Mumbai, Apr 17 (UNI) Boosted by a whopping 76.38 per cent increase in its net profit at Rs 832.12-crore in Q4 FY 06, Tata Consultancy Services (TCS) notched up a net profit of Rs 2996.75-crore on a total revenue of Rs 13252.15-crore for the last fiscal.
While the FY 06 revenue was up 35.94 per cent, TCS' net profit escalated by 50.07 per cent prompting the Company's CEO and Managing Director S Ramdorai to say, ''FY 06 was a defining year and going forward, we see great years ahead of us.'' TCS also announced a maiden bonus issue in the ratio of 1:1 and a final dividend of Rs 4.50 per share which works out to Rs 13.50 per share for the whole year.
The Company's geographical distribution of revenues were Rs 6840.36-crore, Rs 2613.69-crore, Rs 1141.74-crore and Rs 619.07-crore respectively from the Americas, Europe, India and other regions.
The Company, however, suffered a net decline in margins of two per cent due to Tata Infotech's merger with itself which took place in February 2006 and the impact of exchange rates. ''Had the interest rates been a little more favourable, we would have touched the USD 3 billion mark,'' Mr Ramadorai said.
Addressing journalists here today, Mr Ramadorai said that TCS' strategy of signing multi-year deals, cross-selling its products and services as well as its emergence as an integrated services provider with a global footprint, have enabled it to ''maintain its strong growth rates in the marketplace.'' He revealed that TCS had just signed a USD 500 million deal with a leading company spread over the next four-to-five years.
TCS presently has nine customers with whom it has signed deals with a value of over USD 50 million, 35 over USD 20 million, 54 over USD 10 million, 96 over USD 5 million and 256 over USD 1 million.

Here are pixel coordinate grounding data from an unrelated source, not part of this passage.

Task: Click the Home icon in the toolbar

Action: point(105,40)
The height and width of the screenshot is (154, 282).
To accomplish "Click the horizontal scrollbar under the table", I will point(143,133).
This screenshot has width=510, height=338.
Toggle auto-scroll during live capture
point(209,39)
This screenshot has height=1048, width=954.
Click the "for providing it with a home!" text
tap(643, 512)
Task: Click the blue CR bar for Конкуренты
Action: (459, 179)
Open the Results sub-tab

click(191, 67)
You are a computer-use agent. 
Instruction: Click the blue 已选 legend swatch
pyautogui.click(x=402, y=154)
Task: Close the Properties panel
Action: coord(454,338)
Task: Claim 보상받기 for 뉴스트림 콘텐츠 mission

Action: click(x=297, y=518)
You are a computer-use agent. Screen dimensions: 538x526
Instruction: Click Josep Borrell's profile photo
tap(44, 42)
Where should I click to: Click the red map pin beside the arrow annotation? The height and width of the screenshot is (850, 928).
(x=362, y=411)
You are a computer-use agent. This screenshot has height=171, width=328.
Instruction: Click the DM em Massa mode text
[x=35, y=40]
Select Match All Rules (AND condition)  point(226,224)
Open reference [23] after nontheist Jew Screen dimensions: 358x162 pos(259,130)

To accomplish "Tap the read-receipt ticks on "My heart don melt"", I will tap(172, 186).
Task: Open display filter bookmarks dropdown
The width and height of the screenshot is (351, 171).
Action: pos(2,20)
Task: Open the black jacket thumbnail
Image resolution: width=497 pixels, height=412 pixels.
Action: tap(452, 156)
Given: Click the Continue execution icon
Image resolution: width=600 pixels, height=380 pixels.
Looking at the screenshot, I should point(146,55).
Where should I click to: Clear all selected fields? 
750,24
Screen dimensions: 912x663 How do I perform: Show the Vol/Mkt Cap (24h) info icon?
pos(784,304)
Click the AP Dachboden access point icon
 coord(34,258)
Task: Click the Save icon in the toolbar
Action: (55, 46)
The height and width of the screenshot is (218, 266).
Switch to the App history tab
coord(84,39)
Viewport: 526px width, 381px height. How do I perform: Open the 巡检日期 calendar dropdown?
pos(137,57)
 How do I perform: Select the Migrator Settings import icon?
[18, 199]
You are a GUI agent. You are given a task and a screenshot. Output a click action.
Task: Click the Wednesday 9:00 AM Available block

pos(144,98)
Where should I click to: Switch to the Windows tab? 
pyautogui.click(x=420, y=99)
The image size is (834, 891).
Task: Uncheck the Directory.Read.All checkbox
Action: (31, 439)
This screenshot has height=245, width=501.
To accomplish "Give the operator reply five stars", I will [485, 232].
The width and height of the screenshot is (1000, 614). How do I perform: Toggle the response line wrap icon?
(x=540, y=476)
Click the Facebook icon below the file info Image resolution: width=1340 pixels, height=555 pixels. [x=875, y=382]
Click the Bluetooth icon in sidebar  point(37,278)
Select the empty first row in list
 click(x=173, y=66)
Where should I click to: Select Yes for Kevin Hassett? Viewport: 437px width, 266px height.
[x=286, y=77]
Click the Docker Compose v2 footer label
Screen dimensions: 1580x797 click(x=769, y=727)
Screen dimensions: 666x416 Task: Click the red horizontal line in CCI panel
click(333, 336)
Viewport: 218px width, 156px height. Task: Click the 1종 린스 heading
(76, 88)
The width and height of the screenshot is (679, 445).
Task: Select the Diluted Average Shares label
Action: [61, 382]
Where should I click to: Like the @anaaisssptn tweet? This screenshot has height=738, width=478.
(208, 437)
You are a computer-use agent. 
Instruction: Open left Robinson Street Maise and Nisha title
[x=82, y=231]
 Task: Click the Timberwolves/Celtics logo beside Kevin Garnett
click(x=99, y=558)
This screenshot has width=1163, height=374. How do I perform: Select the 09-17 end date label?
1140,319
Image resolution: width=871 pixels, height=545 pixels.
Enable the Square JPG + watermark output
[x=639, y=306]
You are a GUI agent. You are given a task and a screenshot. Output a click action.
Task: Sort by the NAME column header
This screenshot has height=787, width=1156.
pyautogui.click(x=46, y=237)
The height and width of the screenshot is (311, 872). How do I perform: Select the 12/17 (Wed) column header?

Stating that the strategic acquisitions TCS had indulged in, would start unlocking synergies and value going forward, Mr Ramadorai revealed that the Company's active customers stood at 748 as at end-Q4 FY 06 with 89 new customers.
Informing that FNS, the Company's wholly-owned Australian subsidiary, was generating revenues as per projections, Mr Ramadorai said that its product BANCS has been selected by three leading banks as their core banking solution.
The Company had also recently inked a JV pact with the UK-based Pearl group by acquiring its IT processing set-up called Diligenta in the sphere of life and pension processing ''and this too is performing up to our expectations,'' Mr Ramadorai said.
On the JV entered into with the Chinese Government, Mr Ramadorai said that the final contract was ready and would be signed within the next couple of months.
Mr Ramadorai also highlighted the fact that during FY 06, TCS became the first IT company in India to employ more than 60,000 professionals, with a total strength of 62,832 comprising of 53 different nationalities.
''We plan a gross addition of 30,500 people in FY 07 and have already made 9,200 campus offers so far,'' he said. This is on top of the net addition of 21,140 personnel in FY 06. ''TCS continues to maintain its annualised attrition under ten per cent (at 9.9 per cent),'' he remarked.
Demand for IT professionals will remain high, Mr Ramadorai averred, adding that ''TCS' commitment to training and nurturing talent is very high and I am confident that our retention strategy will work very well.'' This entails not just offering its employees a high remuneration but also providing them with growth opportunities and adding value to their careers and job-profiles, he said.